◆ Your assignment:
I need all the entries repeated exactly as written.

◆ Collected data:
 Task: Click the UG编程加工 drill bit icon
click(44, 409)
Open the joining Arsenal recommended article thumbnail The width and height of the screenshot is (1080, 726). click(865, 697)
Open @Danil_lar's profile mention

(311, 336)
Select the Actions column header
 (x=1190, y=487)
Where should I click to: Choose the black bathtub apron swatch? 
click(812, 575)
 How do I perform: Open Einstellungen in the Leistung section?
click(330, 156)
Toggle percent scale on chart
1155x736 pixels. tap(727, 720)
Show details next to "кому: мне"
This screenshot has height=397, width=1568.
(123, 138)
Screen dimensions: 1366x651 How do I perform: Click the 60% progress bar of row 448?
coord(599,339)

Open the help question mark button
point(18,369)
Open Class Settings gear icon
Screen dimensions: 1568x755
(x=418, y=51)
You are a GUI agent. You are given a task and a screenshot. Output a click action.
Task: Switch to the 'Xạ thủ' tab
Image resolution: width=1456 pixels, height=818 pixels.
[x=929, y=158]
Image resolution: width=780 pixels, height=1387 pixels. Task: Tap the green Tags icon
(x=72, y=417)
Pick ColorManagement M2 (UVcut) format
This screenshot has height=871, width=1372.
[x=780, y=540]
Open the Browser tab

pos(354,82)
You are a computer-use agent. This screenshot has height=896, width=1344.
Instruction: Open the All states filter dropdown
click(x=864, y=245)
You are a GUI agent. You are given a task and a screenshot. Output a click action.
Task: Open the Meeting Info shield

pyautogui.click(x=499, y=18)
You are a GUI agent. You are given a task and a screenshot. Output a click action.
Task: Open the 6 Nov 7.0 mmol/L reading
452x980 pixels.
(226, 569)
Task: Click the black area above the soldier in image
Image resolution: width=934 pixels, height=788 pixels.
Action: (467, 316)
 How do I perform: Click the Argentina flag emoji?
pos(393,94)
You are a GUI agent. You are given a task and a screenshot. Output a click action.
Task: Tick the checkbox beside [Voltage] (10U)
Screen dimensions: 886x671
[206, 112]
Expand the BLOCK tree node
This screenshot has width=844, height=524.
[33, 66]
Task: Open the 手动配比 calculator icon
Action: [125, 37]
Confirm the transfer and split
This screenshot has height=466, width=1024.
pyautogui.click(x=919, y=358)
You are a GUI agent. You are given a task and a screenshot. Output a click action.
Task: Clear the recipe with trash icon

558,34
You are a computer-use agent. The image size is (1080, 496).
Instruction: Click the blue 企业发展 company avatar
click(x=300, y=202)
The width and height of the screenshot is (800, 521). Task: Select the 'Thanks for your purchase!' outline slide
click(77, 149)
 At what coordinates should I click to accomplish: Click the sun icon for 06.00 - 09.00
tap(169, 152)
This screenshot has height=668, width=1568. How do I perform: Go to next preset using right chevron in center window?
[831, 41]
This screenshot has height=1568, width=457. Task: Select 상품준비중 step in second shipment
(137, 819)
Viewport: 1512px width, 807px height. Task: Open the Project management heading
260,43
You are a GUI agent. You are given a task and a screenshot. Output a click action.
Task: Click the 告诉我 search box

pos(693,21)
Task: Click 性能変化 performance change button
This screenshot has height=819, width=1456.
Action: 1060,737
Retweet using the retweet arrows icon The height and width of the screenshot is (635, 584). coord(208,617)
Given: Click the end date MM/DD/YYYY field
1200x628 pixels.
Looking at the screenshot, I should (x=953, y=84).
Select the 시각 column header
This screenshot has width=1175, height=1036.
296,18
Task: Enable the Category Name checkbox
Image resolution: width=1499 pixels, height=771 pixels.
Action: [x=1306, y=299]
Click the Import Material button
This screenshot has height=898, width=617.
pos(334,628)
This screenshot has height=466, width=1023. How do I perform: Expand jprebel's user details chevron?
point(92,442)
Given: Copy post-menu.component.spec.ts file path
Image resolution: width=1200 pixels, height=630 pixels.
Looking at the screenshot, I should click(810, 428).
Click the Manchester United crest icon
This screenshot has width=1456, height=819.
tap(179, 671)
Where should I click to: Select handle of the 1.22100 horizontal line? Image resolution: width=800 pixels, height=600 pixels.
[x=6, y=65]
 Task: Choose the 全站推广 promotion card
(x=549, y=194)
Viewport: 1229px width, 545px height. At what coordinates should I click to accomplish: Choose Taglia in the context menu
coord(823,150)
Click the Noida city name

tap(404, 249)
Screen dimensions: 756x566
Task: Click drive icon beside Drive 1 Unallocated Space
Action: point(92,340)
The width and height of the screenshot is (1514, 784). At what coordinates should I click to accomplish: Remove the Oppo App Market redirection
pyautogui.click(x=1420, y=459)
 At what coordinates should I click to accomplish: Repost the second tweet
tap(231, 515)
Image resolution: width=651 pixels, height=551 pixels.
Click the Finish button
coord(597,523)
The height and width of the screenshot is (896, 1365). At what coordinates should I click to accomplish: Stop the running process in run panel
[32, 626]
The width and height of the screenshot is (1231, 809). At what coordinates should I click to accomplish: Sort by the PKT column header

◆ Final answer:
 Task: Click the UG编程加工 drill bit icon
click(44, 409)
Open the joining Arsenal recommended article thumbnail The width and height of the screenshot is (1080, 726). click(865, 697)
Open @Danil_lar's profile mention

(311, 336)
Select the Actions column header
 (x=1190, y=487)
Where should I click to: Choose the black bathtub apron swatch? 
click(812, 575)
 How do I perform: Open Einstellungen in the Leistung section?
click(330, 156)
Toggle percent scale on chart
1155x736 pixels. tap(727, 720)
Show details next to "кому: мне"
This screenshot has height=397, width=1568.
(123, 138)
Screen dimensions: 1366x651 How do I perform: Click the 60% progress bar of row 448?
coord(599,339)

Open the help question mark button
point(18,369)
Open Class Settings gear icon
Screen dimensions: 1568x755
(x=418, y=51)
You are a GUI agent. You are given a task and a screenshot. Output a click action.
Task: Switch to the 'Xạ thủ' tab
Image resolution: width=1456 pixels, height=818 pixels.
[x=929, y=158]
Image resolution: width=780 pixels, height=1387 pixels. Task: Tap the green Tags icon
(x=72, y=417)
Pick ColorManagement M2 (UVcut) format
This screenshot has height=871, width=1372.
[x=780, y=540]
Open the Browser tab

pos(354,82)
You are a computer-use agent. This screenshot has height=896, width=1344.
Instruction: Open the All states filter dropdown
click(x=864, y=245)
You are a GUI agent. You are given a task and a screenshot. Output a click action.
Task: Open the Meeting Info shield

pyautogui.click(x=499, y=18)
You are a GUI agent. You are given a task and a screenshot. Output a click action.
Task: Open the 6 Nov 7.0 mmol/L reading
452x980 pixels.
(226, 569)
Task: Click the black area above the soldier in image
Image resolution: width=934 pixels, height=788 pixels.
Action: (467, 316)
 How do I perform: Click the Argentina flag emoji?
pos(393,94)
You are a GUI agent. You are given a task and a screenshot. Output a click action.
Task: Tick the checkbox beside [Voltage] (10U)
Screen dimensions: 886x671
[206, 112]
Expand the BLOCK tree node
This screenshot has width=844, height=524.
[33, 66]
Task: Open the 手动配比 calculator icon
Action: [125, 37]
Confirm the transfer and split
This screenshot has height=466, width=1024.
pyautogui.click(x=919, y=358)
You are a GUI agent. You are given a task and a screenshot. Output a click action.
Task: Clear the recipe with trash icon

558,34
You are a computer-use agent. The image size is (1080, 496).
Instruction: Click the blue 企业发展 company avatar
click(x=300, y=202)
The width and height of the screenshot is (800, 521). Task: Select the 'Thanks for your purchase!' outline slide
click(77, 149)
 At what coordinates should I click to accomplish: Click the sun icon for 06.00 - 09.00
tap(169, 152)
This screenshot has height=668, width=1568. How do I perform: Go to next preset using right chevron in center window?
[831, 41]
This screenshot has height=1568, width=457. Task: Select 상품준비중 step in second shipment
(137, 819)
Viewport: 1512px width, 807px height. Task: Open the Project management heading
260,43
You are a GUI agent. You are given a task and a screenshot. Output a click action.
Task: Click the 告诉我 search box

pos(693,21)
Task: Click 性能変化 performance change button
This screenshot has height=819, width=1456.
Action: 1060,737
Retweet using the retweet arrows icon The height and width of the screenshot is (635, 584). coord(208,617)
Given: Click the end date MM/DD/YYYY field
1200x628 pixels.
Looking at the screenshot, I should (x=953, y=84).
Select the 시각 column header
This screenshot has width=1175, height=1036.
296,18
Task: Enable the Category Name checkbox
Image resolution: width=1499 pixels, height=771 pixels.
Action: [x=1306, y=299]
Click the Import Material button
This screenshot has height=898, width=617.
pos(334,628)
This screenshot has height=466, width=1023. How do I perform: Expand jprebel's user details chevron?
point(92,442)
Given: Copy post-menu.component.spec.ts file path
Image resolution: width=1200 pixels, height=630 pixels.
Looking at the screenshot, I should click(810, 428).
Click the Manchester United crest icon
This screenshot has width=1456, height=819.
tap(179, 671)
Where should I click to: Select handle of the 1.22100 horizontal line? Image resolution: width=800 pixels, height=600 pixels.
[x=6, y=65]
 Task: Choose the 全站推广 promotion card
(x=549, y=194)
Viewport: 1229px width, 545px height. At what coordinates should I click to accomplish: Choose Taglia in the context menu
coord(823,150)
Click the Noida city name

tap(404, 249)
Screen dimensions: 756x566
Task: Click drive icon beside Drive 1 Unallocated Space
Action: point(92,340)
The width and height of the screenshot is (1514, 784). At what coordinates should I click to accomplish: Remove the Oppo App Market redirection
pyautogui.click(x=1420, y=459)
 At what coordinates should I click to accomplish: Repost the second tweet
tap(231, 515)
Image resolution: width=651 pixels, height=551 pixels.
Click the Finish button
coord(597,523)
The height and width of the screenshot is (896, 1365). At what coordinates should I click to accomplish: Stop the running process in run panel
[32, 626]
The width and height of the screenshot is (1231, 809). At what coordinates should I click to accomplish: Sort by the PKT column header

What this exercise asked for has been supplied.